Tuesday 5 May 2015

Fishbourne Roman Palace


 
 

 Yesterday we visited somewhere I had been curious about for a long time.  En route between where we live and where my folks live we pass a sign for 'Fishbourne Roman Palace' but it's usually too late by the time we're travelling to stop in.  This time we travelled home earlier as we all had colds, and decided to try Fishbourne out as somewhere to stop for a picnic, not expecting there to be much left of the Roman Palace. 

We did find a lovely picnic spot there (complete with spoil hills from the initial excavation to roll down), but boy were we wrong about there not being much left of the palace!
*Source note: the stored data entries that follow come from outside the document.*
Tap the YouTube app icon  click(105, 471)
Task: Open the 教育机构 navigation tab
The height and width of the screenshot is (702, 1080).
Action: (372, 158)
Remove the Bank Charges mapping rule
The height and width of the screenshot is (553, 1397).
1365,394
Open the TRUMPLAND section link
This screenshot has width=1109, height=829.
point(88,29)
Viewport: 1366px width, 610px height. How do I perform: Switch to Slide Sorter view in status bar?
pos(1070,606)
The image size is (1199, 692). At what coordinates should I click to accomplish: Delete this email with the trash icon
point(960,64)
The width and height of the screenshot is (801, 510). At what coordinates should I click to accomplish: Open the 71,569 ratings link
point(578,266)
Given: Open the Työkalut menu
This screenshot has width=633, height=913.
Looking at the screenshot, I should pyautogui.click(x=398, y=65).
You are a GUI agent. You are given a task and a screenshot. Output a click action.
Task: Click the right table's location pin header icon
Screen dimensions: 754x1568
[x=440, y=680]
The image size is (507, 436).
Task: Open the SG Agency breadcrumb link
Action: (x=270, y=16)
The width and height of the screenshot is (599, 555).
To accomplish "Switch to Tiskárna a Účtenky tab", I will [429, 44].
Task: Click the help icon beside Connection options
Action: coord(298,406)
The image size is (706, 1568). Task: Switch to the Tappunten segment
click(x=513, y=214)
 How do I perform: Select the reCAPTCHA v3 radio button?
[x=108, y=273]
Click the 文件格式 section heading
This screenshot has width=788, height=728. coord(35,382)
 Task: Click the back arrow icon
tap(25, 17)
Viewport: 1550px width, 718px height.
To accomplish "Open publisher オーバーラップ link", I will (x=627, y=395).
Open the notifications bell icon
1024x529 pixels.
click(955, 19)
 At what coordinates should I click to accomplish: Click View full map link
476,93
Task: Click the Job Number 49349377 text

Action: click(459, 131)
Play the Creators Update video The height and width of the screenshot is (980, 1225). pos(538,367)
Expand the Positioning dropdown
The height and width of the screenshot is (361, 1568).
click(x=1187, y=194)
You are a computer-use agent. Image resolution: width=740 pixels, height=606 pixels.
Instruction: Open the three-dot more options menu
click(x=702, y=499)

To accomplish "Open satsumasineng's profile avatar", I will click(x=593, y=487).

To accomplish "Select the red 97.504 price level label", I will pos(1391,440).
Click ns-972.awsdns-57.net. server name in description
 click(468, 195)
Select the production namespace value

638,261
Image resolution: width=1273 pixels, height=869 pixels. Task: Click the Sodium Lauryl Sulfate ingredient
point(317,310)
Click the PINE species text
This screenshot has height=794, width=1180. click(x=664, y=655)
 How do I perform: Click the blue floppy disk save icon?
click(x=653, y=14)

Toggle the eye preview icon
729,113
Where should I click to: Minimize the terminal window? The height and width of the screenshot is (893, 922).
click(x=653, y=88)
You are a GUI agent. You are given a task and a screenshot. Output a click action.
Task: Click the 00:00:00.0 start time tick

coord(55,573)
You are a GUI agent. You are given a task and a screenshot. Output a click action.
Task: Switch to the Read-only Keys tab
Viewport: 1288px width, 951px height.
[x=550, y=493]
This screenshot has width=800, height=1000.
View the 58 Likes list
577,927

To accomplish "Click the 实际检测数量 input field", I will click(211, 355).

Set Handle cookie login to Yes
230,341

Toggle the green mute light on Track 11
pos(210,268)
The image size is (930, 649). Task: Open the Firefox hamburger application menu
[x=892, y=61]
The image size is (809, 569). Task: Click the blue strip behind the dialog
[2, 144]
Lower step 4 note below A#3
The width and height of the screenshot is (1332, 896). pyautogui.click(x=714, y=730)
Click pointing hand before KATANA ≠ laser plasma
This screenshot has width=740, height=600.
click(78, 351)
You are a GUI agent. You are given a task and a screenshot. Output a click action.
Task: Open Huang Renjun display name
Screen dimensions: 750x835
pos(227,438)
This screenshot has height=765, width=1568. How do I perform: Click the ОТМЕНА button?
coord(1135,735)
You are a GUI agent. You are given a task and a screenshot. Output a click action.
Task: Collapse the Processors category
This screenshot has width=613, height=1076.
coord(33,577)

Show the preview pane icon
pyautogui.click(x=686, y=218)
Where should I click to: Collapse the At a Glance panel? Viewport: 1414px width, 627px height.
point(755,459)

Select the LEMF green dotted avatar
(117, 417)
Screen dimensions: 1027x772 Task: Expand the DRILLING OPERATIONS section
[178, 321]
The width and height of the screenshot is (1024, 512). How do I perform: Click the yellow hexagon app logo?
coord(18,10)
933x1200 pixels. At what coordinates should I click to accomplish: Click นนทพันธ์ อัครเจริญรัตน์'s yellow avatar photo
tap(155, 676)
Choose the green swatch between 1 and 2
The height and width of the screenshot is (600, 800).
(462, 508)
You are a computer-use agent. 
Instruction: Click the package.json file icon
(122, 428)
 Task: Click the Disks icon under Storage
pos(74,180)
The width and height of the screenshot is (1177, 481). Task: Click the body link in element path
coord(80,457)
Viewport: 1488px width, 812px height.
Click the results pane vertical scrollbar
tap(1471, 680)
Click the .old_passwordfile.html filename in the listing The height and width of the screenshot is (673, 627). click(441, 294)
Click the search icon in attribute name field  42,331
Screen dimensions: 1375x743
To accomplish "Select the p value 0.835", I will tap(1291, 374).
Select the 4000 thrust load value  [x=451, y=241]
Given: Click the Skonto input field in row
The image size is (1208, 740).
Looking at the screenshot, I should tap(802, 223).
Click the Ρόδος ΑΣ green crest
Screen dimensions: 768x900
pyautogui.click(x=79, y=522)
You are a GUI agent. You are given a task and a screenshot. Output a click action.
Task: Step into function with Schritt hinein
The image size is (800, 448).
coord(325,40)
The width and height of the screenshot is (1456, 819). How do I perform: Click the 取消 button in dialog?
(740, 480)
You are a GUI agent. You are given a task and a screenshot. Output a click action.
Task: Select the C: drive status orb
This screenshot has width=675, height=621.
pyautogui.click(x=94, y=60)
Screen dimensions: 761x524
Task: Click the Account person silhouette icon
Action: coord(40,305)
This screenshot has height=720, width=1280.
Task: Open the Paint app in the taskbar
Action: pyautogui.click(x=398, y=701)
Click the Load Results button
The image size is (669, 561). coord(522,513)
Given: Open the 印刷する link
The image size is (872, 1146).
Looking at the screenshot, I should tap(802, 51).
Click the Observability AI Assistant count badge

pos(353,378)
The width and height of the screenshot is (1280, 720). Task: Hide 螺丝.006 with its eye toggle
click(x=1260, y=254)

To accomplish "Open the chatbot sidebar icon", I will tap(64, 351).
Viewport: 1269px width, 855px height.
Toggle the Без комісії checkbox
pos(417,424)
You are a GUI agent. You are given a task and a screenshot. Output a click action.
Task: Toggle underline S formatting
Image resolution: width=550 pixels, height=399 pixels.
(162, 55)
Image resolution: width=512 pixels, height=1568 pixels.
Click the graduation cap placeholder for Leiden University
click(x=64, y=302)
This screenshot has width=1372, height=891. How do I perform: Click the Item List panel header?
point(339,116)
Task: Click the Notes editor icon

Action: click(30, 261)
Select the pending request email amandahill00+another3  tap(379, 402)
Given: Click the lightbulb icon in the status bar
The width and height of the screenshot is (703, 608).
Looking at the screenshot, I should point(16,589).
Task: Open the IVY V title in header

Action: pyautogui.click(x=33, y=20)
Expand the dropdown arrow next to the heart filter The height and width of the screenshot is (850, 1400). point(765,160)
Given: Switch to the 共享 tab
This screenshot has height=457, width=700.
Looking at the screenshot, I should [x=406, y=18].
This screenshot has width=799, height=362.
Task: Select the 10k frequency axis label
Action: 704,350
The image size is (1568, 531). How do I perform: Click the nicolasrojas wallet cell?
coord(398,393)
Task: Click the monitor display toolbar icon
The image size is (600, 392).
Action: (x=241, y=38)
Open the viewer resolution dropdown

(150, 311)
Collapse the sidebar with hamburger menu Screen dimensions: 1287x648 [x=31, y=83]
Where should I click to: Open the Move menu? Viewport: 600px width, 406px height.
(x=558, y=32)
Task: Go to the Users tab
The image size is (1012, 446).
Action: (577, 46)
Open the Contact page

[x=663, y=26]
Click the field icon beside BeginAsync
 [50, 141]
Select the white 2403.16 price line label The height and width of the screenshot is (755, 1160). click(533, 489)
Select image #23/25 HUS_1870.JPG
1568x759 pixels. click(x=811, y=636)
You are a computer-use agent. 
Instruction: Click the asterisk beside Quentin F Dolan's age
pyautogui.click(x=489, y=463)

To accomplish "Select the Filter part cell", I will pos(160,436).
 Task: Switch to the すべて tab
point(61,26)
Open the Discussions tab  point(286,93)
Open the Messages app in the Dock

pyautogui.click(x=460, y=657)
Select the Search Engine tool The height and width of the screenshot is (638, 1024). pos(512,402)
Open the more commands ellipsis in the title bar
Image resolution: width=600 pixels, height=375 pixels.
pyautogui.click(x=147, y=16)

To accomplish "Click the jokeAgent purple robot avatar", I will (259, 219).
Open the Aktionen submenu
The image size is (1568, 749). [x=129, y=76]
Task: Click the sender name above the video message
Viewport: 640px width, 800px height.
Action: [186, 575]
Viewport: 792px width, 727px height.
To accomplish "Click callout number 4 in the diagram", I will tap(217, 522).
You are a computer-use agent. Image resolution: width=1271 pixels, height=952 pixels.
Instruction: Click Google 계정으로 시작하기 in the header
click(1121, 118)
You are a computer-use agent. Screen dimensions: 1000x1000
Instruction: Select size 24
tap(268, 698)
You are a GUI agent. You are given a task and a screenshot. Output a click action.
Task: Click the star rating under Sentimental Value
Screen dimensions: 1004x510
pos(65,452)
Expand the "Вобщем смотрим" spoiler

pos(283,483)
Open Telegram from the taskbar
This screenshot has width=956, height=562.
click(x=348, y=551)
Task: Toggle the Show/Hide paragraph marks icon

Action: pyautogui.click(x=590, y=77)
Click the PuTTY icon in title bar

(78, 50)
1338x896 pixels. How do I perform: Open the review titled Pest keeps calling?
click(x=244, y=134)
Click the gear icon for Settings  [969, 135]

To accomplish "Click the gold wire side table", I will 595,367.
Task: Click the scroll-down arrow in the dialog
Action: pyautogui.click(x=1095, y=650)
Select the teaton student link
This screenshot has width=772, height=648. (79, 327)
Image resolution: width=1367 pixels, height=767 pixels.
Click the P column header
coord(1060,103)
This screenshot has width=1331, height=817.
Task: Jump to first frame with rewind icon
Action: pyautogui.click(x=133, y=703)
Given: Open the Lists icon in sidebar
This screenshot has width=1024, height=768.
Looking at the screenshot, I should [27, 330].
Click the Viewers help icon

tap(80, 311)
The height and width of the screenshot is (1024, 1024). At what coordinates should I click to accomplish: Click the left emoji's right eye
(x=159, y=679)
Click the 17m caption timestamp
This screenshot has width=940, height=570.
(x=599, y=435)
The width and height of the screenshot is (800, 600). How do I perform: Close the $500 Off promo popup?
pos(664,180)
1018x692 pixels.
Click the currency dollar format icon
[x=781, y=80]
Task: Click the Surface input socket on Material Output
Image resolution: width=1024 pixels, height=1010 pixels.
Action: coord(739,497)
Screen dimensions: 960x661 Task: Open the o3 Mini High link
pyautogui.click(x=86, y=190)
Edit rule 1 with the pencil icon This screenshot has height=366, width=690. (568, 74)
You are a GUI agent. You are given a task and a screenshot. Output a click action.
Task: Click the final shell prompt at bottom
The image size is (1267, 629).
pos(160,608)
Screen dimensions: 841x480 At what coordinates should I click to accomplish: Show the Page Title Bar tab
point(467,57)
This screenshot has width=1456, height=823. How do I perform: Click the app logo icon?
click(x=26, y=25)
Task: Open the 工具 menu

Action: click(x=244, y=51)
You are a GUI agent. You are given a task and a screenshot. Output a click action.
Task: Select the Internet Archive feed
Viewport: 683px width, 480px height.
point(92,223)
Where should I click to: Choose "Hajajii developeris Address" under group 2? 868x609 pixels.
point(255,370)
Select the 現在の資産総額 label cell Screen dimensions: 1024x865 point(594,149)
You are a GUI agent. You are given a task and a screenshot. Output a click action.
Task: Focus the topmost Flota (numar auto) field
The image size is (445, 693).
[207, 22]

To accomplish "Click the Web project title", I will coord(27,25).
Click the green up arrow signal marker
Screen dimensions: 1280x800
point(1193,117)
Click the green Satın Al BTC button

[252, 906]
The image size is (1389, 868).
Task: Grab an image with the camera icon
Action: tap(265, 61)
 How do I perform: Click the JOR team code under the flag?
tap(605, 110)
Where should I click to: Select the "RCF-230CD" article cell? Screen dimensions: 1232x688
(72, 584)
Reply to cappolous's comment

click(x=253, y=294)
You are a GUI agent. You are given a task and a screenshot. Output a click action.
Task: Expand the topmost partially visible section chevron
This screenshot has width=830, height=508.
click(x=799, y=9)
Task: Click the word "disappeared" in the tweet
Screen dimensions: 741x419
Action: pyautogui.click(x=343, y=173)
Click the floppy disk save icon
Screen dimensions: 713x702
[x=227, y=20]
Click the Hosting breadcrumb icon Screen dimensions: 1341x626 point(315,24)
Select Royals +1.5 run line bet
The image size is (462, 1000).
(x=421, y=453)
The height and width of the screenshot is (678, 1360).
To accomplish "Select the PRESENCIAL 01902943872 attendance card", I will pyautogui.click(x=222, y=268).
 The site itself is quite large and encompasses a visitors centre, café, gardens and collections discovery centre.  The visitors centre is brilliant for kids, with lots of hands on opportunities, dressing up clothes and, on the day we went, re-enactors with a table of food for visitors to try. 




A film runs at regular intervals, narrated by Time Team's Tony Robinson, which describes the history of the site and recreates what Britain's largest Roman Palace would have looked like.


 





The enormous visitors centre preserves and displays the largest collection of mosaics in Britain, along with burials from a later period after the Palace was destroyed by fire and demolition.




Walkways and ramps make the site fully accessible to wheelchairs and pushchairs, as well as giving a bird's eye view of the beautiful earlier monochrome and later polychrome mosaics.




 Children are very welcome, with elements designed for them at regular intervals around the museum, including opportunities to handle and sort real artefacts.
 Outside the original plans for the garden have been recreated in the box hedged area, and a smaller garden with herbs and vegetables typical for the period has been produced. 
 In the shed a mannequin of a Roman gardener explains how he was brought from Rome as the locals are farmers, not gardeners.  Interactive displays show more information on crops and plants and tools from the period.




A separate building houses the Collections Discovery Centre where you can glimpse some of the 1million artefacts stored and see where the archaeologists work, as well as learning about a fascinating project tracing the areas deer by looking at their DNA and analysing minerals in their teeth.


We really liked the archaeologist's desk set up for children to explore to discover for themselves what the archaeologist was working on.

In the gift shop I stocked up on a few colouring sheets and postcards for the kids to use when Ollie finishes his Ancient Egypt project and starts on Romans soon.  It was very hard resisting the brilliant collection of books on sale.  We then finished off with a trip to the lovely and very reasonably priced tea room before we headed home.







I would highly recommend this site for anyone with budding historians and archaeologists.  When we went adult entry was £8.80 with under 5s free, but we benefitted from half price entry because we have English Heritage membership and Sussex Past, who run the site, have an arrangement with English Heritage.  A program of events runs between February and December, including mosaic making, a murder mystery evening and have-a-go archaeology.